The blackness of time travelling

Nov 30, 2008 11:06

So the internet - or at least the geekier portions of it - has been happily buzzing over the rumours-now-confirmed that the exceedingly hot Paterson Joseph has been cast as the next Doctor Who, apparently solely to ensure that kellirose1313 and I have sufficient eye candy in our Doctor Who viewing. (May I suggest to the Doctor Who writers is that they spend hours brainstorming why the Doctor no longer needs to wear shirts, because would be a terrible chest to waste?)

The news that the next Doctor would be black has predictably stirred up some excitement, with some protesting that the Doctor, like James Bond, just has to be white, and others, more reasonably, wondering what this might mean for the time travelling doctor when/if he shifts to white dominated cultures and is automatically assumed to be a slave or inferior.

I could immediately think of simple ways to get around this -- send the Doctor to cultures without the white domination paradigm -- anyplace in the Mediterranean during the Roman Empire, for instance, or to any of the exotic African cities - medieval Zimbabwe, for instance, would provide a lot of fun. But that might be regarded as avoiding the central issue entirely. (Also, as box_in_the_box noted, those locations might add considerably to the costs of the show.)

As I thought about it, however, I remembered a research project from back in my historian/anthropology days, where a fellow grad student and I delved into the U.S. census records of 1840, 1850, 1860 and 1870 of Charleston, South Carolina, studying the population of free blacks. The results astonished us - first, that Charleston had such a large population of free blacks before the Civil War. I had been under the vague impression that all blacks fled north the mere second they received their freedom, but this was clearly wrong. Second, that many of these free blacks were solid middle class, professional citizens, and a few were actually well to do. Certainly, poor mantua makers (the U.S. Census term for "underpaid dressmakers") abounded, but the free black population also boasted extensive property owners, doctors, one dentist, pilots (responsible for guiding ships in and out of the harbor), cotton merchants, teachers, bankers, and so on; one family, to my shock, actually owned a slave. Further research demonstrated that the Civil War actually worsened the economic conditions of this particular group, probably as a result of increased racial tensions after the war.

This needs, of course, to be taken with some caveats: first, the majority of blacks in antebellum South Carolina were slaves, not free; second, the wealthier free blacks tended to be "mulatto" or "quadroon" (only "part black"); third, to repeat, many of these free blacks definitely remained in the poor working class; and fourth, we could not determine how many whites shopped at or used black owned businesses and vice versa. The black bank, for instance, may well have sprung up only because free blacks needed to bank somewhere, and could not at the white owned banks.

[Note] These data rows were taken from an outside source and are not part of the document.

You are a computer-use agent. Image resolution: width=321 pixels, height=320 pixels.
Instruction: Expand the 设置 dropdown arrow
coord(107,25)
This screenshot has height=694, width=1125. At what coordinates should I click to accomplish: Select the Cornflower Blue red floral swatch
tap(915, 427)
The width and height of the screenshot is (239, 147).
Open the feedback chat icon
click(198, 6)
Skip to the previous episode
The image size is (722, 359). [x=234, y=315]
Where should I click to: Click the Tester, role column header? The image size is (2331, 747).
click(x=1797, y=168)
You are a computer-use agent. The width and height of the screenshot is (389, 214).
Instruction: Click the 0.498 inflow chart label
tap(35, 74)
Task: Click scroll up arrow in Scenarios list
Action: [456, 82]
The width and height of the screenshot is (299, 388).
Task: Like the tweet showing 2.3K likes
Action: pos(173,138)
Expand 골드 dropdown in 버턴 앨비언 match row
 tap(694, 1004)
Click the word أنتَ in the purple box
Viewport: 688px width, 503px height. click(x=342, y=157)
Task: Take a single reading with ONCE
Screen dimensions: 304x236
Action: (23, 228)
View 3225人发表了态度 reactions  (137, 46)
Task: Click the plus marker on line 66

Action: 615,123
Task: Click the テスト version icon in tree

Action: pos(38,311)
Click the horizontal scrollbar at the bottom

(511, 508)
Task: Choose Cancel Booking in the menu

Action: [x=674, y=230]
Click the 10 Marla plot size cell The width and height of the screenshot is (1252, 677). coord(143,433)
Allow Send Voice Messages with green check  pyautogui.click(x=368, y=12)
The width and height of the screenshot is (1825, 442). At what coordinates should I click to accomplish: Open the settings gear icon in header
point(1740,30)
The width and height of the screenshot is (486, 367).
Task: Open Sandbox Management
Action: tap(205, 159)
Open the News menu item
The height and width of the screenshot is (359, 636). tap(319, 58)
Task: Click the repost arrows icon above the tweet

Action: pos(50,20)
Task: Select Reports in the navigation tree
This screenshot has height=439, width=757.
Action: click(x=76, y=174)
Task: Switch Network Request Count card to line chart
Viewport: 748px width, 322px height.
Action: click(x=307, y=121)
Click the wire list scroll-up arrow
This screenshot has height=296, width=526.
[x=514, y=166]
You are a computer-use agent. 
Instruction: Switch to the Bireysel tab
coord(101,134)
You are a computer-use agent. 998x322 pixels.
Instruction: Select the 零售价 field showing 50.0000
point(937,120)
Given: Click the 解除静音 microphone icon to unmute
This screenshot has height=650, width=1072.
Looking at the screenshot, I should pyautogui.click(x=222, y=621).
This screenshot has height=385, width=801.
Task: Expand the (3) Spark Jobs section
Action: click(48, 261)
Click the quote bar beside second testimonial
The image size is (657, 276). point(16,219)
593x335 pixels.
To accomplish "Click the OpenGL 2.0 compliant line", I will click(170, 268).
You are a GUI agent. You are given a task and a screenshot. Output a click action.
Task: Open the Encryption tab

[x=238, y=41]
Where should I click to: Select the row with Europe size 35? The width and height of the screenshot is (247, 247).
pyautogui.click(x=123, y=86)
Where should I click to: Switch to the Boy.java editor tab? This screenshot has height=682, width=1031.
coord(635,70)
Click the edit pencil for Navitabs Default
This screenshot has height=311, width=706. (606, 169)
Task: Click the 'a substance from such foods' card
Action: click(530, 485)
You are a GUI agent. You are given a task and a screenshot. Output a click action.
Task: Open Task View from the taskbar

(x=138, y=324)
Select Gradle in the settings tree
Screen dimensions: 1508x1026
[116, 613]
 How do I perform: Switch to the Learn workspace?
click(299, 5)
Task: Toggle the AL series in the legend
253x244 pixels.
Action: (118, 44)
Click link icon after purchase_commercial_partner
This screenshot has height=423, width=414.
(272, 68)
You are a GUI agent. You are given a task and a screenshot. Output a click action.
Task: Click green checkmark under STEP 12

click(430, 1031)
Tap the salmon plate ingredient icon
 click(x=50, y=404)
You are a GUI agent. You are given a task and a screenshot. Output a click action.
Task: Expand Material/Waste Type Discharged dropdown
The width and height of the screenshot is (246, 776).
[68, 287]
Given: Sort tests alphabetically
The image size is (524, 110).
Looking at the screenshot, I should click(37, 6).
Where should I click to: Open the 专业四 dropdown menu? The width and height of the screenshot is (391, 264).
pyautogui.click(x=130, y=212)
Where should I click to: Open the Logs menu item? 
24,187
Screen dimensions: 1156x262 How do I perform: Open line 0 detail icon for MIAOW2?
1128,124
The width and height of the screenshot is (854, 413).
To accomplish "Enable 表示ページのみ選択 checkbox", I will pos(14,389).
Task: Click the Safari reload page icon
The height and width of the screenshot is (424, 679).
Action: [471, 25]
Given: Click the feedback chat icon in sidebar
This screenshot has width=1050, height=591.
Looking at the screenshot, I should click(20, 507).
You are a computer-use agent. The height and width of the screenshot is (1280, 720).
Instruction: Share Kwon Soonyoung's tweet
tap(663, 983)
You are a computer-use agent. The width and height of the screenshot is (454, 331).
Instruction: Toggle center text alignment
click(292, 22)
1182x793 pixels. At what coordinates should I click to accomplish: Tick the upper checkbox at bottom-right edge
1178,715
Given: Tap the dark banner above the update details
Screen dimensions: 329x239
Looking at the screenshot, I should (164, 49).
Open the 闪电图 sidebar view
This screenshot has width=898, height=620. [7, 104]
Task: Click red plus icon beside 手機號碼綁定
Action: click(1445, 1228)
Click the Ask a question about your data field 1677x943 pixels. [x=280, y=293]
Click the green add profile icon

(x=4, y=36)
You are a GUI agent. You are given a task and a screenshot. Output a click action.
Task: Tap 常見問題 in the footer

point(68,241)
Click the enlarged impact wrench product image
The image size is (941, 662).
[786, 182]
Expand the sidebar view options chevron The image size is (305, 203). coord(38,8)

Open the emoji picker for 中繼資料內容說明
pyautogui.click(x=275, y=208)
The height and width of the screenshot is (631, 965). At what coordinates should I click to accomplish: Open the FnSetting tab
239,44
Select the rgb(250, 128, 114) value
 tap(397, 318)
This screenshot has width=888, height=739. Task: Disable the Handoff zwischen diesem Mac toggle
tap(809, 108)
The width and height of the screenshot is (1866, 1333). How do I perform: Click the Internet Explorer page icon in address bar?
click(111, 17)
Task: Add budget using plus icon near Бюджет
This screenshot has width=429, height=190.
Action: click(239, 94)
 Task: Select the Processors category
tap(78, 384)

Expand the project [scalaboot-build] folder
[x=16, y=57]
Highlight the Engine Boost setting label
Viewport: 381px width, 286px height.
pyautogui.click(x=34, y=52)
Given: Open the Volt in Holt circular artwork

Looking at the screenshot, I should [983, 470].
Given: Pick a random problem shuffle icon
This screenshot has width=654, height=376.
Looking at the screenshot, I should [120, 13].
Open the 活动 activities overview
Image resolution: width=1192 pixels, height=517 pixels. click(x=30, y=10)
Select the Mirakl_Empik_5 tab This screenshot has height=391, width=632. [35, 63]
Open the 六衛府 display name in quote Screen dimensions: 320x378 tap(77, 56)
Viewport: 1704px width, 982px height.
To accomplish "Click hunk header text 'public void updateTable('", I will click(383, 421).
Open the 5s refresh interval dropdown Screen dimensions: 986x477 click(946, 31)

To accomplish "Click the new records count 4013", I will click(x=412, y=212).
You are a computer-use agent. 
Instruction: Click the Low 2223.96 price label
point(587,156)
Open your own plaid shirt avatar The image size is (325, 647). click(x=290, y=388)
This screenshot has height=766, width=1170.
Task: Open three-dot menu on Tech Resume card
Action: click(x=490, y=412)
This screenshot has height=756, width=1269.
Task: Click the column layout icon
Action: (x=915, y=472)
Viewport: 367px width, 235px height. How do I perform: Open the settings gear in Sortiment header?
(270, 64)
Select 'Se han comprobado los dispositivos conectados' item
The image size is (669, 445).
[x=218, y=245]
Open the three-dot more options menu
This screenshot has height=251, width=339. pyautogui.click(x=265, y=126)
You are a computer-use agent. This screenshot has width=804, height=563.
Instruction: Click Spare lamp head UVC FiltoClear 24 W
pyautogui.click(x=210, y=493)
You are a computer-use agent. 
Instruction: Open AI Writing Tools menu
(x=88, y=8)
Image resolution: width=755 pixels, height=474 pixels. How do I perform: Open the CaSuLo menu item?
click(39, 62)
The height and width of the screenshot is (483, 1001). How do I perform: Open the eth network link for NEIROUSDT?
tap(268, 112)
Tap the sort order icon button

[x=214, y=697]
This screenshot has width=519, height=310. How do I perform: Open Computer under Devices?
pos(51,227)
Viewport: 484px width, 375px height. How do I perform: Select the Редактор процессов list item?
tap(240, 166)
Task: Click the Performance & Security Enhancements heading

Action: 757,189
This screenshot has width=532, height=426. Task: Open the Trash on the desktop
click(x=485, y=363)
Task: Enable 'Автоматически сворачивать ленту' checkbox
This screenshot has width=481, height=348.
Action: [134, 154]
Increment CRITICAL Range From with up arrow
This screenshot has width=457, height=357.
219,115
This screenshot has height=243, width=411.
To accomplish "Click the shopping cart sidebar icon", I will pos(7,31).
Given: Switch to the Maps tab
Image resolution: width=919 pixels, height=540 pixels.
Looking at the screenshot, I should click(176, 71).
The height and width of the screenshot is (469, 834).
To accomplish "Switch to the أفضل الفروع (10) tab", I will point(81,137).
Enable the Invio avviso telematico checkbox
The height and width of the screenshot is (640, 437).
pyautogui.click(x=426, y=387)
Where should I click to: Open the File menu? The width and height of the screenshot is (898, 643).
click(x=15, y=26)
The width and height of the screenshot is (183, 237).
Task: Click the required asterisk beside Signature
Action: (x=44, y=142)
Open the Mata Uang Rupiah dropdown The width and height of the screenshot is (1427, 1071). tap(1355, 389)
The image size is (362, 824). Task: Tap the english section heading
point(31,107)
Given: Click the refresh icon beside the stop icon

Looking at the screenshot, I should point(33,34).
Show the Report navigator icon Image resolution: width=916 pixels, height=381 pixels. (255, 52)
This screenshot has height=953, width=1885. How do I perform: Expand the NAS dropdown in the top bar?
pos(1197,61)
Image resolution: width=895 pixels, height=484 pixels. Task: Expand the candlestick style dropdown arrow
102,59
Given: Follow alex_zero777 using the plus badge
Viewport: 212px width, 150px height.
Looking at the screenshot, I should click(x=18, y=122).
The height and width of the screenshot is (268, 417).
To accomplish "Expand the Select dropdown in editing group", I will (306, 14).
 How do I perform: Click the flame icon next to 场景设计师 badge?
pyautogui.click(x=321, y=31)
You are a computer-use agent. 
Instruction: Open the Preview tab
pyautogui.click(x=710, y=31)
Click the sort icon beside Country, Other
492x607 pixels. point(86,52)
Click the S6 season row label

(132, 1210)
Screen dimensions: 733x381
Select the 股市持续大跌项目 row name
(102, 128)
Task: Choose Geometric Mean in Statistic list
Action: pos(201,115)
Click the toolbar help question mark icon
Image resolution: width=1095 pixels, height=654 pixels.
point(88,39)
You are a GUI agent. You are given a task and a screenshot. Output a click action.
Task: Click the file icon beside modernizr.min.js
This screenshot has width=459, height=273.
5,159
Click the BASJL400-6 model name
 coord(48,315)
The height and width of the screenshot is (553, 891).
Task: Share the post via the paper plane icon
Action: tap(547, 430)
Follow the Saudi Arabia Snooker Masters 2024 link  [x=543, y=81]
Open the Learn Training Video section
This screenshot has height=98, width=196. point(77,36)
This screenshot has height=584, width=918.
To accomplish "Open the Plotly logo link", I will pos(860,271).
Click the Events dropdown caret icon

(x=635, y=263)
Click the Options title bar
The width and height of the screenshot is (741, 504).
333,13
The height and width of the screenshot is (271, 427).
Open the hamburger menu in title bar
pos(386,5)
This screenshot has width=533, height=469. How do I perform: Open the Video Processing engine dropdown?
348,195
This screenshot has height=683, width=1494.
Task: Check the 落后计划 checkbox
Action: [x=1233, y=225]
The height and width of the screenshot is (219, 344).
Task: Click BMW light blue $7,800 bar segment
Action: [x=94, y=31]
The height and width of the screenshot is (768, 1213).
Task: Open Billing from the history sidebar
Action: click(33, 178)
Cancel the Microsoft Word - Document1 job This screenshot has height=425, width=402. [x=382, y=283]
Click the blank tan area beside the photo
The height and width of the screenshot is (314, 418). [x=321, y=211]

Nonetheless, the flourishing population of free blacks in Charleston, South Carolina, at about the heart of the racist Confederacy, shows that even in a slave owning society, racial roles could at times be fluid. (And I'm also reminded of that small story from one of the generally racist Little House books, where Laura and family, all dying of malaria, are saved by a black doctor - just in time to allow Ma Ingalls to go right back to hating those Indians again.) It suggests all kinds of intriguing storylines for Doctor Who episodes.

Storylines that, as said, will hopefully include several opportunities for Paterson Joseph to take off his shirt. For purely artistic purposes, of course.